Él tradujo a Márquez, Borges, Cortázar, Vargas Llosa, poco tiempo después de que sus grandes obras fueran publicadas en Londres o París. Gracias a eso pudimos disfrutar esa literatura loca e imaginativa y la amamos desde sus comienzos. Fuimos parte de esa comunidad de lectores que recibió con tanto gusto el boom latinoamericano.

Nunca olvidaré cuando conocí a la Alejandra Vidal Olmos de Sabato, en Sobre héroes y tumbas. Tampoco olvidaré El otoño del patriarca, Terra Nostra de Fuentes y muchas otras grandes obras que influyeron mi escritura y mi vida. Le debo mucho a la literatura latinoamericana.

—Usted dijo alguna vez que el deber de los artistas y los escritores era ser disidentes y resistir. ¿Qué deber tiene hoy la literatura?

—No creo que un escritor tenga un deber. Su trabajo es escribir libros y no debería tener sesgos ideológicos, o estos solo deberían estar en sus artículos, pero no en su literatura. Sin embargo, pienso que el arte tiene una responsabilidad; los autores son modelos para su sociedad. Si ignoran las necesidades de la gente y no reaccionan ante la injusticia social, la discriminación y las dictaduras, las personas los castigarán dejando de leerlos por no preocuparse ante lo que pasa en el mundo. El deber real de un autor es escribir bien, pero también tiene la obligación de ser una persona moral, ser un modelo y decir la verdad.

—Cuénteme sobre su regreso a la poesía…

—Sucedió durante la pandemia; fui uno de los primeros en contraer la covid. Estuve terriblemente enfermo físicamente, pero también hubo consecuencias emocionales. Caí en una depresión aterradora que duró seis meses; pensé que me iba a morir. Entonces sentí la necesidad de escribir poemas, no sé por qué, pues no se me había pasado por la cabeza hacerlo después de los treinta años.
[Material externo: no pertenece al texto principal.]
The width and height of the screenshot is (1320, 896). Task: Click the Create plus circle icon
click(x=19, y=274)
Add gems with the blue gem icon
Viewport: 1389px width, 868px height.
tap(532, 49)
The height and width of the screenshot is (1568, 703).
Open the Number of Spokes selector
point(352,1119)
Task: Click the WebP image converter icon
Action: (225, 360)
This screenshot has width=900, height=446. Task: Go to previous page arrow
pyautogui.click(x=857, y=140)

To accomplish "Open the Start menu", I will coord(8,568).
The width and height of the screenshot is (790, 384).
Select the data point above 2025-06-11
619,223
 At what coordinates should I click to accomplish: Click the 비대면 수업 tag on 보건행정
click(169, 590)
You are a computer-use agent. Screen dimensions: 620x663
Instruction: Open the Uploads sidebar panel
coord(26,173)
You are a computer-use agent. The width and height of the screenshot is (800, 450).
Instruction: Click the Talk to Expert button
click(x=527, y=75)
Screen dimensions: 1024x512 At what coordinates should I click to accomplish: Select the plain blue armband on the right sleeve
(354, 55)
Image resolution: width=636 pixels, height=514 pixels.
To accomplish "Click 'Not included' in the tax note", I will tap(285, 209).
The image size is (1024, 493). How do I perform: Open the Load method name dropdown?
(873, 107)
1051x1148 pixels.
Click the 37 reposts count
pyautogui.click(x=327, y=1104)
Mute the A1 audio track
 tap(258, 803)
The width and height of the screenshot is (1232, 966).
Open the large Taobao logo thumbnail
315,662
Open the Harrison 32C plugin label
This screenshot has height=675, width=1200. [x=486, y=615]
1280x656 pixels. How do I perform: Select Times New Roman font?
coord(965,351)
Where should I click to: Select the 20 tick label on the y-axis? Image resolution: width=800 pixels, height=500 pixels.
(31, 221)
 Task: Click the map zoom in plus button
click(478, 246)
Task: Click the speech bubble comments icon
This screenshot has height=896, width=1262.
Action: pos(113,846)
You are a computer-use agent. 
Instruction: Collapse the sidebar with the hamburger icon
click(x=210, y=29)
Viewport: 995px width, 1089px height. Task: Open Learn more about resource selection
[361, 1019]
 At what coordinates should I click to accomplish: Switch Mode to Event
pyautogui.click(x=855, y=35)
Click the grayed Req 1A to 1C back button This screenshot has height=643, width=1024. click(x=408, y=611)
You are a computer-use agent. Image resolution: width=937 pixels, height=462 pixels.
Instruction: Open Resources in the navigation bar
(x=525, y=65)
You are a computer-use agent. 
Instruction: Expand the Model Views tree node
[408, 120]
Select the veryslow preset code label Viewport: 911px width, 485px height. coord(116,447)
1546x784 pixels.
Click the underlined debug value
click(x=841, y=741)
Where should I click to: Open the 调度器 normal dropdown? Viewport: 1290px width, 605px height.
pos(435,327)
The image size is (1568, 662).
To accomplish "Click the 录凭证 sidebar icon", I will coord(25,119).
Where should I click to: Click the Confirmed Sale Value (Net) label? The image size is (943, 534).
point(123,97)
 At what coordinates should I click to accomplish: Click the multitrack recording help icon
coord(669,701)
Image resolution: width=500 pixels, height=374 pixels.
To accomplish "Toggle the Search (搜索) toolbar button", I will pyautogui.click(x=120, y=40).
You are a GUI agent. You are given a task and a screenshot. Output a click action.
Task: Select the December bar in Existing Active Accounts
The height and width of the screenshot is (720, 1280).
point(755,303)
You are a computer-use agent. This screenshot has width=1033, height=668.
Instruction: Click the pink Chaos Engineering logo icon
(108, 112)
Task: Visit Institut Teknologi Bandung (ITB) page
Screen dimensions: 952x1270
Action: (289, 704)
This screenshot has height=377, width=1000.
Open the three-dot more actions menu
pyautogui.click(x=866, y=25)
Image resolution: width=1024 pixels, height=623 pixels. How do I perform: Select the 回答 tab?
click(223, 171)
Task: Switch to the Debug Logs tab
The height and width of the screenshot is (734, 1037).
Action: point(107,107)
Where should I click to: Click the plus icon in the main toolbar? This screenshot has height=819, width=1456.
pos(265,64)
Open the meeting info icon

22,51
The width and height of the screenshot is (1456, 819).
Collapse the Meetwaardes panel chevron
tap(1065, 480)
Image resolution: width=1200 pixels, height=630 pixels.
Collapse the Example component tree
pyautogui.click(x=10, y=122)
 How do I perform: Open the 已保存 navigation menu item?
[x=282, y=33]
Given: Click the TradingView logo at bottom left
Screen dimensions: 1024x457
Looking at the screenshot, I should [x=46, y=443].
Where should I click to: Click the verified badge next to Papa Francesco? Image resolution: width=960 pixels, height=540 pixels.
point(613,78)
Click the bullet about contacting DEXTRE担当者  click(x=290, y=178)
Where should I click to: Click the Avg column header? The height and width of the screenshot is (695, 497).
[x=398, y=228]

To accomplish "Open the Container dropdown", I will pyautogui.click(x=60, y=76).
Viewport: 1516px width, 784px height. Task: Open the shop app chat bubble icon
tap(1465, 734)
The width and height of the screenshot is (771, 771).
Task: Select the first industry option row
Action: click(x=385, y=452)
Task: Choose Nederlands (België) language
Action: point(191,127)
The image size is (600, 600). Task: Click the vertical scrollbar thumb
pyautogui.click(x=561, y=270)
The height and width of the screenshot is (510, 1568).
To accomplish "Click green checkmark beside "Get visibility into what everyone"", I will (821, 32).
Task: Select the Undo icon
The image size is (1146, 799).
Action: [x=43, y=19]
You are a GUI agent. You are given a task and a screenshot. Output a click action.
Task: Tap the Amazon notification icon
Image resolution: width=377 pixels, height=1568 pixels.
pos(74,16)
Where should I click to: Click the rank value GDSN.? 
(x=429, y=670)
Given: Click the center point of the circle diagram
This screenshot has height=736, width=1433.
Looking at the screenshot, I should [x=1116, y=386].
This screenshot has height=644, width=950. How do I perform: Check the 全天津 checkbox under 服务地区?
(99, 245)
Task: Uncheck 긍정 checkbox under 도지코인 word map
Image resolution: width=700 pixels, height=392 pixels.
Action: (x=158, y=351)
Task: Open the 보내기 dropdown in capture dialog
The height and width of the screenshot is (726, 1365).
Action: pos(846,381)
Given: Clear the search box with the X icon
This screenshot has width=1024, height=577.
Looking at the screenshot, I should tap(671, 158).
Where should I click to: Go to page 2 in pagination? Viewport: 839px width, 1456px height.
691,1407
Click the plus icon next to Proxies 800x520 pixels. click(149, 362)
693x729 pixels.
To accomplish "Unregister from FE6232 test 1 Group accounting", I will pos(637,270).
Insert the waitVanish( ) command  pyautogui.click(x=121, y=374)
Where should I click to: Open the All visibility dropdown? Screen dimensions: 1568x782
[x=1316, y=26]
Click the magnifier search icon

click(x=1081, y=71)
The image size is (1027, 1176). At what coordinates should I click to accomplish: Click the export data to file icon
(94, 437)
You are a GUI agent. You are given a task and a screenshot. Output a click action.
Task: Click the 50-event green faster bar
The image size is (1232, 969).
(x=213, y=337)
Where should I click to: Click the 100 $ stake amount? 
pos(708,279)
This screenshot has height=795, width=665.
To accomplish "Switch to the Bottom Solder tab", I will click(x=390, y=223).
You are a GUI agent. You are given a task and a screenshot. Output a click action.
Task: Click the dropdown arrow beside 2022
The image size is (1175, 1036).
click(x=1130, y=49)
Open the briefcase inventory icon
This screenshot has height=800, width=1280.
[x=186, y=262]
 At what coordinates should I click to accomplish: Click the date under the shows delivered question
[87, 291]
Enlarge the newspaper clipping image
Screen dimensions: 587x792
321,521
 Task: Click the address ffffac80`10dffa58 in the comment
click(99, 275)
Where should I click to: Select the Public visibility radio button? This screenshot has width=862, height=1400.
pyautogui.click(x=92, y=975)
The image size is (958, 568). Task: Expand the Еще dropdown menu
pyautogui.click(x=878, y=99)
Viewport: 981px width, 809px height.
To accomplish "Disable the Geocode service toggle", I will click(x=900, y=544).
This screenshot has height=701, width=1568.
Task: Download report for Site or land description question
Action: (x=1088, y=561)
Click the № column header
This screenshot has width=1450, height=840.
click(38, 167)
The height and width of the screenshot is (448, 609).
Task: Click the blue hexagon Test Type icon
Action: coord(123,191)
Empecé a escribir compulsivamente, sin saber lo que estaba haciendo, en una especie de furia. Llegué a crear veinticinco poemas por día durante dos semanas o más. No podía evitarlo; lo hacía automáticamente y sin parar; era como si mi mano escribiera sola. No eran como mis poemas de la juventud, llenos de imágenes, metáforas, visiones, símbolos. Escribí un volumen absolutamente oscuro en el que expresé el sufrimiento por el que pasé, llamado Never cry for help, con cien poemas cortos y muy concentrados que fueron un llamado de dolor.

Los críticos quedaron atónitos y hasta diría que desconcertados, pues nadie esperaba ese tipo de poesía. Hoy creo que escribirlo me salvó; si no lo hubiera hecho, me habría suicidado. Amo ese volumen porque es otra faceta de mí mismo, donde di todo lo que tenía de mi dolor y mi sufrimiento. Esa fue la única infidelidad que tuve hacia la prosa, y no lo haría de nuevo. Son humildes poemas con los que estoy sumamente agradecido porque me mantuvieron con vida.